Andreas Altmann: Wüsste ich eine kluge Antwort darauf, wäre ich Trilliardär: mit dem Verkauf des hilfreichen Serums. Angesichts soviel Mutloser auf Erden könnte ich an jedem Straßeneck einen Laden aufmachen. Nun, ganz ernst: Da ich es nicht weiß, wie man stark wird, vermute ich, dass sie genetischen Ursprungs ist. So wie einer mehr oder weniger Hirnschmalz mitbekommt, so bekommt der eine via Eizelle und Spermien eine bestimmte Portion Kraft mit. Sie ist kein Verdienst, sie wurde von den Eltern verschenkt. Klar, dann muss man sie trainieren. Wie Intelligenz so kann auch Charakterstärke vor die Hunde gehen. Hilfreich als Gegenmittel wären vielleicht Disziplin und sich öfters vom Zeitgeist fernhalten und – superwichtig! - Lebenszeit- und Hirnzellenvernichtungsmaschinerien wie Facebook, Twitter, Instagram und Konsorten links und rechts liegenlassen. Und, unglaublich hilfreich, ist auch meditieren, also sich konzentrieren lernen.

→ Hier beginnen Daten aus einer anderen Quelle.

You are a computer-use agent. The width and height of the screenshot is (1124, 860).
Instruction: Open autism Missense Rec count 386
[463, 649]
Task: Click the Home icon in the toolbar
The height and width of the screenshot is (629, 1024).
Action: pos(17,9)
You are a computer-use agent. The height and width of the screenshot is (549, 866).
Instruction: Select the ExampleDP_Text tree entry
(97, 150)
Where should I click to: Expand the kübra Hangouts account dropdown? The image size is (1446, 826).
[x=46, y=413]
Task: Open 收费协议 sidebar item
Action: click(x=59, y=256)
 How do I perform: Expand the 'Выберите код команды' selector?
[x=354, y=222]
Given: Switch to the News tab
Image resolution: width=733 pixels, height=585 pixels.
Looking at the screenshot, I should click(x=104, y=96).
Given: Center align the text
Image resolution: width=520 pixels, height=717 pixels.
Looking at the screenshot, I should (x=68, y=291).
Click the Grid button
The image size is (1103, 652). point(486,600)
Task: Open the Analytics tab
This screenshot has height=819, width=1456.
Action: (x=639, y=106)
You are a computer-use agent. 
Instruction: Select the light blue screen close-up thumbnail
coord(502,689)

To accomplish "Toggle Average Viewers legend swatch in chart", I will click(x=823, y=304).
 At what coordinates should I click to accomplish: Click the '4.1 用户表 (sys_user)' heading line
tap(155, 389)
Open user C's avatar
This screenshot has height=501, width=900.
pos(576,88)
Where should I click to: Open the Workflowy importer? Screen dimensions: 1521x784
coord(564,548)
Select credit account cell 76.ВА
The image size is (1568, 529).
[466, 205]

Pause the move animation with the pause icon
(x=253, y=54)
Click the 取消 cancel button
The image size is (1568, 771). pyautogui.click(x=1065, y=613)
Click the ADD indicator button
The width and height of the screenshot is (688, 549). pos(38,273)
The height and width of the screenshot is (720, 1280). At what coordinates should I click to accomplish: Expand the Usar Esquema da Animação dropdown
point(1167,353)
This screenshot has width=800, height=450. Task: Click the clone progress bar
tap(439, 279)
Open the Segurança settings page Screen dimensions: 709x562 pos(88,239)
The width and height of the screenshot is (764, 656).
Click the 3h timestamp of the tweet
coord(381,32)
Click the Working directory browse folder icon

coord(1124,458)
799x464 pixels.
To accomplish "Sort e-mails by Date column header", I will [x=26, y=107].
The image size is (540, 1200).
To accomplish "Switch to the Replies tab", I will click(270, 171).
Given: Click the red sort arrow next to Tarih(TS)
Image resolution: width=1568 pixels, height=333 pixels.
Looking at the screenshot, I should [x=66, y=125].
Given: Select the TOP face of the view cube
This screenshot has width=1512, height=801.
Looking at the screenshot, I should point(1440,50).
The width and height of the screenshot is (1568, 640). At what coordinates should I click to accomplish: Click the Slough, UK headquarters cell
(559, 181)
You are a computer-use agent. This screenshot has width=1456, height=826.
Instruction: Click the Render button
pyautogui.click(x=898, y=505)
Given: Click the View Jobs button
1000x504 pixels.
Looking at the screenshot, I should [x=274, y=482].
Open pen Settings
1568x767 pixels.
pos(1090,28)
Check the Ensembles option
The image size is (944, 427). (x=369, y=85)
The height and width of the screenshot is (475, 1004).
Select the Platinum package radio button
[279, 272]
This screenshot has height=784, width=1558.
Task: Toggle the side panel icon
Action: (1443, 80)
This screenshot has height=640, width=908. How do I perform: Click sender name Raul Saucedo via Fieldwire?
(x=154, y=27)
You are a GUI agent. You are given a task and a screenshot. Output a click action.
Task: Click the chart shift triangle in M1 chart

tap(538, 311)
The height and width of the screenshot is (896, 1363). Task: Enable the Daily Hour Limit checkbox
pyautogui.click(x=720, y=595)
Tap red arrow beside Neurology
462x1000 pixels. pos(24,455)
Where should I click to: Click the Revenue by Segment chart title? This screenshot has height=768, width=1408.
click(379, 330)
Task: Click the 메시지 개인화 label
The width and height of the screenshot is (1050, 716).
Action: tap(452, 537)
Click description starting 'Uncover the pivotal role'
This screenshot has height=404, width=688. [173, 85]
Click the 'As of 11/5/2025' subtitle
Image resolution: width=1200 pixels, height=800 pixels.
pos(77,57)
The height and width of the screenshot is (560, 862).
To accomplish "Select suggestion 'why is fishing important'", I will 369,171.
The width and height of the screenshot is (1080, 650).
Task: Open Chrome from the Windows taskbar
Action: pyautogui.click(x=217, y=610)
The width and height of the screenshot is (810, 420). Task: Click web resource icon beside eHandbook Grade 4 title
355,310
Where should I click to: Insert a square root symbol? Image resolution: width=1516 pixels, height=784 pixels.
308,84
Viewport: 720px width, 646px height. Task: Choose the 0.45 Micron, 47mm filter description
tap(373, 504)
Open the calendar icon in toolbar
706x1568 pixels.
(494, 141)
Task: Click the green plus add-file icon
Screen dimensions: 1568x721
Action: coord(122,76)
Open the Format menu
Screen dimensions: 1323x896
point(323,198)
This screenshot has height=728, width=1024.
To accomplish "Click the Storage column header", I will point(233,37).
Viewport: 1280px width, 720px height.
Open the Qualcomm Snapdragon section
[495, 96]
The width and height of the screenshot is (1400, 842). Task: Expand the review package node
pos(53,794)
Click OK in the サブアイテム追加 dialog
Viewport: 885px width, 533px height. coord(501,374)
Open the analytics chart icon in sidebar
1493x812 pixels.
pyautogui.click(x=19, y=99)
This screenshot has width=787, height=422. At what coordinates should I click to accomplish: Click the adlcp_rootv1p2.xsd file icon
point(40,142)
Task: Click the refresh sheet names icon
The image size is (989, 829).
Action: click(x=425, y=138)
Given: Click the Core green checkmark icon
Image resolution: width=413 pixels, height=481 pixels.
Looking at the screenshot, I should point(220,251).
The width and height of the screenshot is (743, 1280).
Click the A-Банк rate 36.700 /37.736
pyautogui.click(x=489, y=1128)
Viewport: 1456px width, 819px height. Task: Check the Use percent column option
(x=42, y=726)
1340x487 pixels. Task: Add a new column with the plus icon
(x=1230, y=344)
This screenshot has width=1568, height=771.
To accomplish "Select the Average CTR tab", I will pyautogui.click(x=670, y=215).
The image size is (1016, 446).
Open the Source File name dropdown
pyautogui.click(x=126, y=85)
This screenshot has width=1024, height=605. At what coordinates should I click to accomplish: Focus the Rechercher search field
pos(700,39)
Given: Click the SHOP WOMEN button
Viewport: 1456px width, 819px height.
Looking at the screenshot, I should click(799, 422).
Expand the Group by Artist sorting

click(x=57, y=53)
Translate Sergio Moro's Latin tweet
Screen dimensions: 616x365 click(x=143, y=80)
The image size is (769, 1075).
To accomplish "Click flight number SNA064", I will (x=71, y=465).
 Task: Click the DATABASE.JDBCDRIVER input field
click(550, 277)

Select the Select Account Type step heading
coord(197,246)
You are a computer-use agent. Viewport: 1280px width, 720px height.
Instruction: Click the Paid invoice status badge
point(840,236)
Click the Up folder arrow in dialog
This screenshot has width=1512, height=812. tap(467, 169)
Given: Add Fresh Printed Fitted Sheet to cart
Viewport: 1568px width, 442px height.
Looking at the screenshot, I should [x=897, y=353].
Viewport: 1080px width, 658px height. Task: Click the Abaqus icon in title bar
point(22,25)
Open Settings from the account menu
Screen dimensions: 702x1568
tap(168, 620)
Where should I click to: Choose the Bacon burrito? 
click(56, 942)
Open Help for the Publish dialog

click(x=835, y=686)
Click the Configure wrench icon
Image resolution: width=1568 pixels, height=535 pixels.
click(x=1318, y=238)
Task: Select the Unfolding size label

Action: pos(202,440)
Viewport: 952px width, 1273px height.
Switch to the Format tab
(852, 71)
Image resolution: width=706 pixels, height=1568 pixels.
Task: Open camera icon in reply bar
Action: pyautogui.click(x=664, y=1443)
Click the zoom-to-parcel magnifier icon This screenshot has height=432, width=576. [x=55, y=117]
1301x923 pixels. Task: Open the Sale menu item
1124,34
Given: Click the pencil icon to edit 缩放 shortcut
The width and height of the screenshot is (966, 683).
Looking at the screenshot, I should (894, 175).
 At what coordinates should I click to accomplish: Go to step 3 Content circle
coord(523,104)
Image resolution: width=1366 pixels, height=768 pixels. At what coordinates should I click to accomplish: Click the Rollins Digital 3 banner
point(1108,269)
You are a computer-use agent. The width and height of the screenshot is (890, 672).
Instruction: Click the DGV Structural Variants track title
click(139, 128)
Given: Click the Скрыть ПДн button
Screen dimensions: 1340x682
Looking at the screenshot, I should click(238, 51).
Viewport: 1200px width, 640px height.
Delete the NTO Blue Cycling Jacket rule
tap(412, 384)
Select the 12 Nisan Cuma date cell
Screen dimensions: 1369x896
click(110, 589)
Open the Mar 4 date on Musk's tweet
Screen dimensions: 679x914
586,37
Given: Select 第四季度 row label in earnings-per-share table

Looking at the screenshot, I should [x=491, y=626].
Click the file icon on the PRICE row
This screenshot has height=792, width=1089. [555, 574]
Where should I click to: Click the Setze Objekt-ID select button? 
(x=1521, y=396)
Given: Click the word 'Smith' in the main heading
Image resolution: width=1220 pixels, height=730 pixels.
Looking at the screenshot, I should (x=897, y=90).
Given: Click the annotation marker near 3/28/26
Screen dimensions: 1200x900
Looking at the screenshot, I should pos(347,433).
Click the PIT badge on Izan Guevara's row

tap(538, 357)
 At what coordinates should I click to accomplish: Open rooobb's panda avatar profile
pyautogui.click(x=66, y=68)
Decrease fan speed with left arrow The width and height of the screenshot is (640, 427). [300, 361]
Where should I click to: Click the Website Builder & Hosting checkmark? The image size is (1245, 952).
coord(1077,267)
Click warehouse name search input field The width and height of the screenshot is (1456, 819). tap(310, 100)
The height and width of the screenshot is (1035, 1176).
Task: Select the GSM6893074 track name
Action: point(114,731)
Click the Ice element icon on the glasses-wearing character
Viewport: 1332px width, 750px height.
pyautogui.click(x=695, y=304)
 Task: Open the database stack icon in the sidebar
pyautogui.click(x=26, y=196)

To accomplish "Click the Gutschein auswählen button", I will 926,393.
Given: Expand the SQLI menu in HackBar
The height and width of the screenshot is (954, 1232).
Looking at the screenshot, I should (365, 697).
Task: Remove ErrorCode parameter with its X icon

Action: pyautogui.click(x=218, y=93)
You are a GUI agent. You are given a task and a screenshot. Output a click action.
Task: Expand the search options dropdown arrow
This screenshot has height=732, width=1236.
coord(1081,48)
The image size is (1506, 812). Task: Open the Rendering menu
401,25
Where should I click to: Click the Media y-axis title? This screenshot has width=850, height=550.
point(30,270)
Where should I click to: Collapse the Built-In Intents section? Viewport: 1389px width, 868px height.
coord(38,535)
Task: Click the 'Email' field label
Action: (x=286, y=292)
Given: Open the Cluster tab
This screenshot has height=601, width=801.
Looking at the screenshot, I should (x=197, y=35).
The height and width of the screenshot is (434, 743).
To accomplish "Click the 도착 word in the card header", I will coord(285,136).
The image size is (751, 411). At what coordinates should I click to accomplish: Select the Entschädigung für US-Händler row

Dabei würde man Ausdauer und Nein sagen lernen, das globale Geschwätz vermeiden und, das Wichtigste von allem, sich jeden Tag daran erinnern, wie verdammt kurz das Leben ist und mit wie viel Scheiße man sein bisschen Zeit verplempert.
Haben Sie sich vorgestellt, wie sie geworden wären, wenn Sie ein Leben wie Ihr Vater gelebt hätten, als Rosenkranzverkäufer im Wallfahrtsort Altötting?
Das ist eine sadistische Frage und ich antworte souverän: Nie! Dieser Beruf, wenn das ein Beruf ist, erschien mir von erster Stunde so abgründig dämlich, dass ein solches Gedankenspiel nie aufkam. Was kam: Der unbedingte Wille, nie so zu enden wie der Rosenkranztandler Franz Xaver Altmann.